Akademik Veri Yönetim Sistemi
Clinical Genetics, 2026 (SCI-Expanded, Scopus)
RASopathies are a group of genetically heterogeneous developmental disorders caused by germline variants affecting the RAS/MAPK signaling pathway. These disorders display overlapping clinical features and diverse molecular mechanisms. This study aimed to evaluate the clinical and molecular spectrum of patients diagnosed with RASopathies, with a particular focus on novel and rare variants. A retrospective, multicenter study was conducted on patients with clinically suspected RASopathy and diagnosed by targeted Next Generation Sequencing analysis between 2021 and 2024. Variants were classified according to ACMG criteria, and clinical data were reviewed for genotype–phenotype correlations. Among 23 patients (14 males, 9 females), 15 (65.2%) had Noonan syndrome, five (21.7%) Neurofibromatosis Type 1, two (8.7%) Cardio-facio-cutaneous syndrome, and one (4.3%) Neurofibromatosis–Noonan syndrome. The most frequent clinical findings were craniofacial dysmorphism (91.3%), musculoskeletal anomalies (82.6%), and cutaneous features (78.3%).
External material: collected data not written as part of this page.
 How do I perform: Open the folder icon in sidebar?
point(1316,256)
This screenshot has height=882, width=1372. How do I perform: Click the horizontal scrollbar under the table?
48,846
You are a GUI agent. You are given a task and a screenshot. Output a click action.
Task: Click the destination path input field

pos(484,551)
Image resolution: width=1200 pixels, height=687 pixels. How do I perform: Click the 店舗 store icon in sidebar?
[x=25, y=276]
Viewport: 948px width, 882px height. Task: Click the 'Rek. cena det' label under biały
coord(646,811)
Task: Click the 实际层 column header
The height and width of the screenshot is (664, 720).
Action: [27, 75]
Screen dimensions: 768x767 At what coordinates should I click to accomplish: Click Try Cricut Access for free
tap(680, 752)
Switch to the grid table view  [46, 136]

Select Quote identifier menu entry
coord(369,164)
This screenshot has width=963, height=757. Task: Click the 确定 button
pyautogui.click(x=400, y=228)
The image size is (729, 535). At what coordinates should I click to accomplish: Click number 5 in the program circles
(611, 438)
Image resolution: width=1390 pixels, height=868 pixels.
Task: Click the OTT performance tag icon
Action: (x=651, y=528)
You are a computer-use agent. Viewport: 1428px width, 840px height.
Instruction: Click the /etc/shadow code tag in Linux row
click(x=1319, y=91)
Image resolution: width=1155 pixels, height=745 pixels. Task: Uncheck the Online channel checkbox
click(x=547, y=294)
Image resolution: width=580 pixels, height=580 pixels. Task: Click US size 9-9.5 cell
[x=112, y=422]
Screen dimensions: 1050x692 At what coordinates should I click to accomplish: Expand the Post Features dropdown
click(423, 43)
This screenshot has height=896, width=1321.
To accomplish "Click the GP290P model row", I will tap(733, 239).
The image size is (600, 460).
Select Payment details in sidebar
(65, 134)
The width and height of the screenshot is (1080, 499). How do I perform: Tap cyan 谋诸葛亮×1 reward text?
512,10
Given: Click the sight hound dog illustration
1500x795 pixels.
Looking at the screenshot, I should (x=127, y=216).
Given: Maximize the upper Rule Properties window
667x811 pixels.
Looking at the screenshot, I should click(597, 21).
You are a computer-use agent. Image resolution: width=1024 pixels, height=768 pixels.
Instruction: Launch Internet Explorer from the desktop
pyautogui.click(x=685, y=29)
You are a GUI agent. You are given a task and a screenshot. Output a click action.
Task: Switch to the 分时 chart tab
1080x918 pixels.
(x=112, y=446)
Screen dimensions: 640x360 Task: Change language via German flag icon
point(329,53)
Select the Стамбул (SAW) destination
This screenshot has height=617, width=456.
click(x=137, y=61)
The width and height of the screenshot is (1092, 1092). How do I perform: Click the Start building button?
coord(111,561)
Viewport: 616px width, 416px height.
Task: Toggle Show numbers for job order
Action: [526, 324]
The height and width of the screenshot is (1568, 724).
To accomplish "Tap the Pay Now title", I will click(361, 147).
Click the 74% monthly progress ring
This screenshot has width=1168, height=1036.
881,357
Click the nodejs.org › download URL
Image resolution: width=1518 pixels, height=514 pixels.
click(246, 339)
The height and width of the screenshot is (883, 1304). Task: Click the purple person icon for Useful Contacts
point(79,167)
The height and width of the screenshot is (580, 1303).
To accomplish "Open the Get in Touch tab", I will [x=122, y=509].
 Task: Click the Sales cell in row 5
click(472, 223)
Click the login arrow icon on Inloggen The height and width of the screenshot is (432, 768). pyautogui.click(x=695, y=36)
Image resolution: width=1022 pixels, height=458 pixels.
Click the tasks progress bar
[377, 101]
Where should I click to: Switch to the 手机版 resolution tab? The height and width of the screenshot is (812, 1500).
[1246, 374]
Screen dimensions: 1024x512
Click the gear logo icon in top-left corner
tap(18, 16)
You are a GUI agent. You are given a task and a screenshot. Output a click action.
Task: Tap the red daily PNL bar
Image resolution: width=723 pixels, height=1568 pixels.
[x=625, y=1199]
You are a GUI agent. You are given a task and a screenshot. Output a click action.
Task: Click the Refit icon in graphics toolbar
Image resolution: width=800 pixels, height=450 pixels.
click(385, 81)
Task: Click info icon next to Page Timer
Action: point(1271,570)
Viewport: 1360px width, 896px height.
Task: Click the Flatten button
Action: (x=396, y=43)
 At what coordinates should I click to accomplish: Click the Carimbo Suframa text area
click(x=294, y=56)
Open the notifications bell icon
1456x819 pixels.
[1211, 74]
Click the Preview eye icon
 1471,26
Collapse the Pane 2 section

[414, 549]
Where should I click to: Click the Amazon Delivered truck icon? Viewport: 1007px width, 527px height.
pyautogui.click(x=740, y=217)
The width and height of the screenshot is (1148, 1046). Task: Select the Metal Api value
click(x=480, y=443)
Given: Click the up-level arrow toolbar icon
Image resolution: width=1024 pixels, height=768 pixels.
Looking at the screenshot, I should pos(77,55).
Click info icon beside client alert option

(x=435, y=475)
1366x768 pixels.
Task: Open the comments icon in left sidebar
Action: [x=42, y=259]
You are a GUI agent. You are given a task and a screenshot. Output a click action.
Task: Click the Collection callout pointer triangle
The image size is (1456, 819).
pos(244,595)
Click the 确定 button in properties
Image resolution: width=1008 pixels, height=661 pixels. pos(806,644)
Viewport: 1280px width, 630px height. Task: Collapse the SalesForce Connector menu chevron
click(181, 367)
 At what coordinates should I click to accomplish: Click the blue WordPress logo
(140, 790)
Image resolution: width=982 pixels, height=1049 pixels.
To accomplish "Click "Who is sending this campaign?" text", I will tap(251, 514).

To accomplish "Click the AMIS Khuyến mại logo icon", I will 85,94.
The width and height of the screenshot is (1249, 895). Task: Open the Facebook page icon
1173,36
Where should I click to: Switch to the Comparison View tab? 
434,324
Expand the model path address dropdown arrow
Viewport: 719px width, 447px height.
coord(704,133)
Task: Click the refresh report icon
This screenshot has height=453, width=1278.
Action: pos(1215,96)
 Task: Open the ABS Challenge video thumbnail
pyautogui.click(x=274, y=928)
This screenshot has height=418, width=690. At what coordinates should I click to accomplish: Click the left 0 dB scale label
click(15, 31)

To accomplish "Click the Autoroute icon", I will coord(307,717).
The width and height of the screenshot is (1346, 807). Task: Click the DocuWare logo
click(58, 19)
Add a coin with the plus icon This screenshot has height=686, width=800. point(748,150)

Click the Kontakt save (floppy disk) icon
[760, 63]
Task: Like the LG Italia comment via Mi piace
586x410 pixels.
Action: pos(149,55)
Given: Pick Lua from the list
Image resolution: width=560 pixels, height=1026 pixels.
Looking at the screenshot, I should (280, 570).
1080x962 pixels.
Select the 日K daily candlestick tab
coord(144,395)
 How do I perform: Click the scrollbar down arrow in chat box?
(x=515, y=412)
A total of 24 heterozygous variants were identified in seven genes: PTPN11 (45.8%), NF1 (25%), LZTR1 (12.5%), and RASA2, SOS1, MAP2K1, and BRAF (each 4.2%). Four novel variants were detected (PTPN11 c.853 + 4A>G, RASA2 p.E71D, NF1 p.W784Mfs*10, MAP2K1 p.A106T). This study highlights the clinical and molecular heterogeneity of RASopathies and expands the variant spectrum with novel and rare pathogenic alterations. The identification of new variants, particularly in rarely implicated genes such as RASA2, underlines the diagnostic value of comprehensive NGS-based testing and the need for individualized, multidisciplinary clinical management.